Adoption generally severs the legal ties between a child and the birth family. Under Kansas adoption law (KSA 59-2118), when a child is adopted, the rights of birth parents to the child cease. Kansas courts have held that this extends to grandparents: natural grandparents lose visitation rights after the termination of parental rights and a completed adoption.
The old grandparent visitation statute had carved out a specific exception allowing grandparents of a deceased parent to maintain visitation even after a stepparent adoption. With that statute repealed, the exception no longer exists in explicit statutory form.

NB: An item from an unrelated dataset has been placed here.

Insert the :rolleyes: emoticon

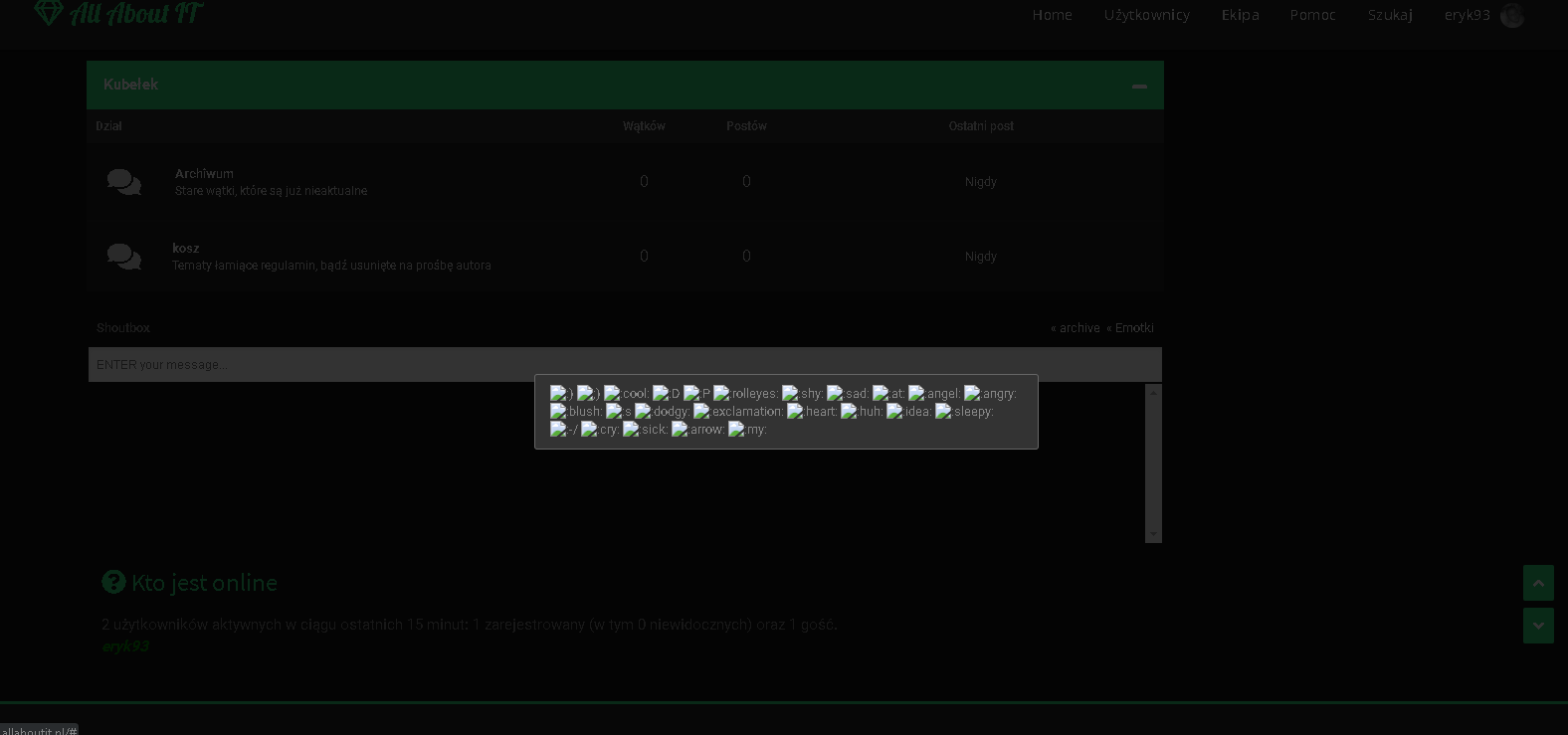click(745, 394)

A grandparent in this situation would need to petition under the Uniform Nonparent Visitation Act and meet its full requirements, which could be difficult if the adoptive family opposes visitation.
If you’re a grandparent and learn that a stepparent adoption is being planned for your grandchild, acting quickly matters. Filing a visitation petition before an adoption is finalized puts you in a stronger legal position than trying to establish rights afterward. You may also be entitled to notice of the adoption proceeding, depending on the circumstances.
Getting a visitation order is only half the battle. If a parent or guardian refuses to comply, you can file a motion to enforce the order in the same court that issued it. The court can hold the non-complying party in contempt, which may result in fines or other sanctions. In cases of persistent refusal, the court has authority to modify custody or parenting time arrangements.
Before filing an enforcement motion, document every instance of denied visitation: dates, communications, witnesses. Courts respond to patterns, not isolated incidents. A single missed visit due to a scheduling conflict won’t trigger contempt, but a parent who systematically blocks court-ordered visitation is a different story.
Some Kansas courts also offer mediation as an alternative to enforcement hearings. Mediation can resolve scheduling disputes and communication breakdowns without the adversarial nature of a courtroom proceeding, and it tends to produce arrangements both sides are more willing to follow.
Circumstances change, and Kansas law accounts for that. Either a grandparent or a parent can ask the court to modify or terminate a visitation order by filing a verified motion. The person requesting the change must show two things by a preponderance of the evidence: that a material change in circumstances has occurred since the original order, and that the modification is in the child’s best interest.
Common triggers for modification include a parent’s relocation that makes the existing schedule impractical, significant changes in the child’s needs as they grow older, deterioration of the grandparent-grandchild relationship, or new safety concerns. The court holds a hearing, considers the evidence, and decides whether to adjust the order, leave it in place, or terminate it entirely.
A parent who simply dislikes the visitation order cannot get it modified without showing that something meaningful has actually changed. Likewise, a grandparent who wants more time needs to demonstrate why the existing order no longer serves the child’s best interest, not just why they’d prefer more visits.